As a parent (or would-be parent), China is one of the most expensive countries to live in. Funnily, China in this regard is very liberal, turning most costs on the parents, not society. Therefore, the average population estimate is that China has about 700 million inhabitants the year 2100. For Russia, the average estimate is 67 million inhabitants. Both countries are facing a population collapse, which might not have a precedent in countries without natural disasters and war.

An issue I miss in the book is environmental collapse. A very large proportion of the Chinese population live in densely populated areas, with water scarcity an issue. They do tocuh on air pollution and water scarcity. During the presidency of Hu Jintao many thousand of protests on environmental issues occurred in China annually, now a past phenomena. The environmental issues haven’t decreased during Xi Jinping, but exacerbated. Environmental and population collapse are intertwined and pose a very real threat to the Chinese communist party, and I wish the authors had written about this.

Semiconductors (and environmental concerns)

On writing about the importance of semiconductors, they actually do write about environmental issues. This is when the really interesting part begins. They write about the importance of foundational chips, how the US should outmanoeuvre China here, and thus, leading us up to the extremely important critical minerals and rare earth elements (abbreviated REE, also called rare earths).

Accessing these minerals is challenging, and doing it in an environmentally friendly way is even more so.

It gladdens me to read how they propose the US should “develop new mining and refining capacity that meets higher labor and environmental standards”, and one way of competing could be to have taxes (in concert with allies and encouraging African and South American countries to follow suit) on “Chinese-processed minerals and the products that contain them”, and ban imported products “from a country that have comparable levels of effectiveness on labor and environment compared to laws in the United States.” Worker safety and sustainable mining are called for, all laudable efforts if realized. I wonder though, if American laws are enough?

War with the West?

Misconception and miscomprehension of the enemy is not solely an American problem. Russia has completely miscalculated Ukraine, the US and the EU. The takeover of Ukraine turned into a full-frontal war which has cost about 200.000 dead Russians and they still don’t dominate the four Ukrainian provinces Putin/Russia has annexed. As Alperovitch and Graff puts it:

The leaders of nations are historically terrible at understand their adversaries’ thinking, in part because leaders – convinced of their own peaceful intentions but wary of the nefariousness of others – tend to underestimate how their own actions will be viewed by others while overestimating the aggression of foreign adversaries.

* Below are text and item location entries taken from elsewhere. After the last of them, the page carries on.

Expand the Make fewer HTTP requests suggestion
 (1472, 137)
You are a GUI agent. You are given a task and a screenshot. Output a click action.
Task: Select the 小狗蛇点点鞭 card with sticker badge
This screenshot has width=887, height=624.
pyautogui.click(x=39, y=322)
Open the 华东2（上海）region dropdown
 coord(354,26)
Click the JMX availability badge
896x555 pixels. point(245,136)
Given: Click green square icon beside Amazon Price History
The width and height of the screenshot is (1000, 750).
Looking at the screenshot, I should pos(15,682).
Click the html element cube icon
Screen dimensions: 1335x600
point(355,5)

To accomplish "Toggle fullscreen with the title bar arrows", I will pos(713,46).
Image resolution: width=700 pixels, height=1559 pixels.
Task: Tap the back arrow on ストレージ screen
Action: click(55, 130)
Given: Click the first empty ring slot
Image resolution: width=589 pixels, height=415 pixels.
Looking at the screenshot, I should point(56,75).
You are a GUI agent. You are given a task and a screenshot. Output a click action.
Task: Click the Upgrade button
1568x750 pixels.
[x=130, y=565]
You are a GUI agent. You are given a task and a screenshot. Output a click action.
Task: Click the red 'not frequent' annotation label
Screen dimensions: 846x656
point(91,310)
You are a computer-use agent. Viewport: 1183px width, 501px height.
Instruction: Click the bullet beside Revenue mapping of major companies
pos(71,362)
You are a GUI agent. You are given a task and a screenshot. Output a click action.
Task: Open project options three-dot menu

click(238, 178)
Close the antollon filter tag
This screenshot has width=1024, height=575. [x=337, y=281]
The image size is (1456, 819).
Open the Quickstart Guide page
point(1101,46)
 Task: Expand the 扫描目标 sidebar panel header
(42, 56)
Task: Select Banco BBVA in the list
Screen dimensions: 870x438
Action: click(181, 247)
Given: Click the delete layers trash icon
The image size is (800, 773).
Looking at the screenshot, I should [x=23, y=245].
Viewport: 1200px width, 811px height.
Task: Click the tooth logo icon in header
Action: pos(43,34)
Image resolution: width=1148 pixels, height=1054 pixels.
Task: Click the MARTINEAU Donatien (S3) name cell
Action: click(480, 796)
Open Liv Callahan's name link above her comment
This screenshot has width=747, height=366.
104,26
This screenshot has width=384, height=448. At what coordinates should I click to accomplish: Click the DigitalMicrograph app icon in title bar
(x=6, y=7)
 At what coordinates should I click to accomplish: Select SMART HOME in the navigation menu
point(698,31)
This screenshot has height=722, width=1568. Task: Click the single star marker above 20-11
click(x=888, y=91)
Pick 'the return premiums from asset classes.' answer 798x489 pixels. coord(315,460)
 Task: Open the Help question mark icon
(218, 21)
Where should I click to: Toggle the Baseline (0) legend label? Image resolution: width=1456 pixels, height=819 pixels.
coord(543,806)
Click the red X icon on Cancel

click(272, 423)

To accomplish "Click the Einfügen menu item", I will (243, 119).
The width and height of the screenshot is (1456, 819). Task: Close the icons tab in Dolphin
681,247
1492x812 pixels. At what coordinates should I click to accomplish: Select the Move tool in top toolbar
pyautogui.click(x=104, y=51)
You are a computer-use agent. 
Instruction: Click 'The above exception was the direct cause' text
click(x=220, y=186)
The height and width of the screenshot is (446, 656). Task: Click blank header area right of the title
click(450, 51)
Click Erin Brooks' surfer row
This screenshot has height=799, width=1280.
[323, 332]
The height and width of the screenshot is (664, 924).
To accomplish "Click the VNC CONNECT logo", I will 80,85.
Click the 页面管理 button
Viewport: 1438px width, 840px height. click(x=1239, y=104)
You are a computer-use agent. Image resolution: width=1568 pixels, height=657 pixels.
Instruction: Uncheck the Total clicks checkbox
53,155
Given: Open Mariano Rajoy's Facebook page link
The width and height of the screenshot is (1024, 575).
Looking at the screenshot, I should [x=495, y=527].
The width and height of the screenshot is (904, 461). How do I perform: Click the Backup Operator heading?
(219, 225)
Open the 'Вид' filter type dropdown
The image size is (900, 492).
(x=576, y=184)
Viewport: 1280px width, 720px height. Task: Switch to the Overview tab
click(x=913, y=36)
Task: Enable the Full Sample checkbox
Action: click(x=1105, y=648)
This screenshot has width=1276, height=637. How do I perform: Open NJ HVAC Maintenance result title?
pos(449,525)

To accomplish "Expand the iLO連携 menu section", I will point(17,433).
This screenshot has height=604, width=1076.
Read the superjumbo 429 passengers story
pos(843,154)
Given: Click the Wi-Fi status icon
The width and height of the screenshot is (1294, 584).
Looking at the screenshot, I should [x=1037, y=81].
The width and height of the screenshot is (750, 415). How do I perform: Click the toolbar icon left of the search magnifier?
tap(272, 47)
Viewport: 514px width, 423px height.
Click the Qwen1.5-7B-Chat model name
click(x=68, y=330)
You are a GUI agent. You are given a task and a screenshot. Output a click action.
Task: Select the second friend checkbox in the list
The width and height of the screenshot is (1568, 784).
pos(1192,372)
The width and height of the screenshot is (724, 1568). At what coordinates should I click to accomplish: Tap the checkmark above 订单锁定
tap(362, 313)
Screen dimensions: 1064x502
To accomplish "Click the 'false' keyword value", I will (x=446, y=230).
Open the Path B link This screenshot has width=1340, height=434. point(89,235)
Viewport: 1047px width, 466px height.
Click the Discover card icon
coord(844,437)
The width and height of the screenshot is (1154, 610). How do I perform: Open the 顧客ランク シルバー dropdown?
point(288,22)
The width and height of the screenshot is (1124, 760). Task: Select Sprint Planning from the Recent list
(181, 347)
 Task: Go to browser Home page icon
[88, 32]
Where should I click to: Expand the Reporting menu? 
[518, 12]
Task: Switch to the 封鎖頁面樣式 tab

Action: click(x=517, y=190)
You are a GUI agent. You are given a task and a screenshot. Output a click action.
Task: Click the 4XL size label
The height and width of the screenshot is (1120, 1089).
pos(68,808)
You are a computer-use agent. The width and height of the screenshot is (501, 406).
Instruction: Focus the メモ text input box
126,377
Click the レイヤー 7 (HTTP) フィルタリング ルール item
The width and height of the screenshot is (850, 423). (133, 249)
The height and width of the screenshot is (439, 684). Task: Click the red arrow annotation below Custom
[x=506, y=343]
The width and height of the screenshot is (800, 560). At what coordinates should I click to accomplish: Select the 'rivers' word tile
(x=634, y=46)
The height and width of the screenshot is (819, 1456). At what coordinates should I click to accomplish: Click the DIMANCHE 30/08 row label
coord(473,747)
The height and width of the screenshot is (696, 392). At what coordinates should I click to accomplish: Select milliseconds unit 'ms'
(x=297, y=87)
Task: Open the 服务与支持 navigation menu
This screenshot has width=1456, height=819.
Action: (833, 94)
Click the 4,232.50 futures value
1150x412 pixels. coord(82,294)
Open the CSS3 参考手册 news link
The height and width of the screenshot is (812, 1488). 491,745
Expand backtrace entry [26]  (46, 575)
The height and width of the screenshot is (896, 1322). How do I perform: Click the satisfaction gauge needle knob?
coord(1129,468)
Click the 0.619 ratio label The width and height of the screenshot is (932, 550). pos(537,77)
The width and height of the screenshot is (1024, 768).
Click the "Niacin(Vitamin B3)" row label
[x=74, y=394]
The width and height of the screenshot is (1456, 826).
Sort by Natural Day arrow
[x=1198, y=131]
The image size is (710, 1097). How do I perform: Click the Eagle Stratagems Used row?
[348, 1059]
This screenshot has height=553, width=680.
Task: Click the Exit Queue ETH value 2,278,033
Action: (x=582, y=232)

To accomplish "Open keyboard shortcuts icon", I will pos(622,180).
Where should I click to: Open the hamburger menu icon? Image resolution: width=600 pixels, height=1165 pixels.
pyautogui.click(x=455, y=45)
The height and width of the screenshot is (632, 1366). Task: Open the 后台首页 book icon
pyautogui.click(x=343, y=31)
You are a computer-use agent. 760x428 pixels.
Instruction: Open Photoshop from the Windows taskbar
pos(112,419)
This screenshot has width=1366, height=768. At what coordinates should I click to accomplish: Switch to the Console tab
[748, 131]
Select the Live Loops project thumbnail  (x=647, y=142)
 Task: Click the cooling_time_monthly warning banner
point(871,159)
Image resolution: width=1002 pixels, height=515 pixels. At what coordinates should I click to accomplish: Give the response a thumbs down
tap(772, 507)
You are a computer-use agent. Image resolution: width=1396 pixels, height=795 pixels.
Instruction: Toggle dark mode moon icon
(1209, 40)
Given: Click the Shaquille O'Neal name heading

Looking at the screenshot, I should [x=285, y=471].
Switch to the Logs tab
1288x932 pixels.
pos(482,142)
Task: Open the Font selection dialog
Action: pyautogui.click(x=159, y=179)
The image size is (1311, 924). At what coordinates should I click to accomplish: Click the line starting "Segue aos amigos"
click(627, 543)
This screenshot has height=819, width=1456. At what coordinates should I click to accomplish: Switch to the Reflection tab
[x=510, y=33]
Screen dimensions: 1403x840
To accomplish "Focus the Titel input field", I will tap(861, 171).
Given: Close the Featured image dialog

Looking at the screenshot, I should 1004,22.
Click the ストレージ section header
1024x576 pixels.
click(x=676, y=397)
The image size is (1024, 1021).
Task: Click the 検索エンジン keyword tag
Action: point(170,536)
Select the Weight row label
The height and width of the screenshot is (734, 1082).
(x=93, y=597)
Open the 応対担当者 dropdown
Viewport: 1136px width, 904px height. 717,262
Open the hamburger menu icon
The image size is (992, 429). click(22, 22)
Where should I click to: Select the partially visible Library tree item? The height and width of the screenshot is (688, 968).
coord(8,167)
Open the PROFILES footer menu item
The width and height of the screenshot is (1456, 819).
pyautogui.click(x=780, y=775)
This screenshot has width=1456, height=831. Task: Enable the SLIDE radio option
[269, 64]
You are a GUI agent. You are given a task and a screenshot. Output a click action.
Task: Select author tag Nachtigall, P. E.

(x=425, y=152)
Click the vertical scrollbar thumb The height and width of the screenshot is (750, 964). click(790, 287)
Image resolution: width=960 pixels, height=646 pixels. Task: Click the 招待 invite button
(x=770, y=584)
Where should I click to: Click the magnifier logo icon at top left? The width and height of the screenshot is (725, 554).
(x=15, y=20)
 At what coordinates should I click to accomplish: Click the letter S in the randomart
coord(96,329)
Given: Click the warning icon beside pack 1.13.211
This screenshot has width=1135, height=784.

Diplomatic relations are a necessity to avoid military confrontation, which can happen very easily. China and the US are more hostile today than in many years, and without diplomatic channels between their respective leadership can lead to complete disaster for everyone on Earth. Recalling nuclear confrontational approaches in the “early” days (from a Western perspective) of the Cold War, it took time to establish “rules” and procedures for avoiding total war between superpowers. The authors urge for diplomatic relations amid deterrence.

An minor detail: Regarding “normal” cyberespionage, like the (Russian) SolarWinds attacks, this belongs to similar acts the US commits too: “Shame on us for letting it happen, rather than shame on them for trying.” The authors join Shapiro in this regard.

Conclusion

“We have to marshal all our resources” to deter China diplomatically, economically and militarily. That’s the simple conclusion of this book, simply because a war between the US and China would be extremely costly in human lives and to the world economy. It would be untenable and cause extreme damage to all of us. The US must therefore focus much of its attention on China, with a clear and outspoken strategy to deter China from ever claiming Taiwan or waging war on the US, without loosing Ukraine.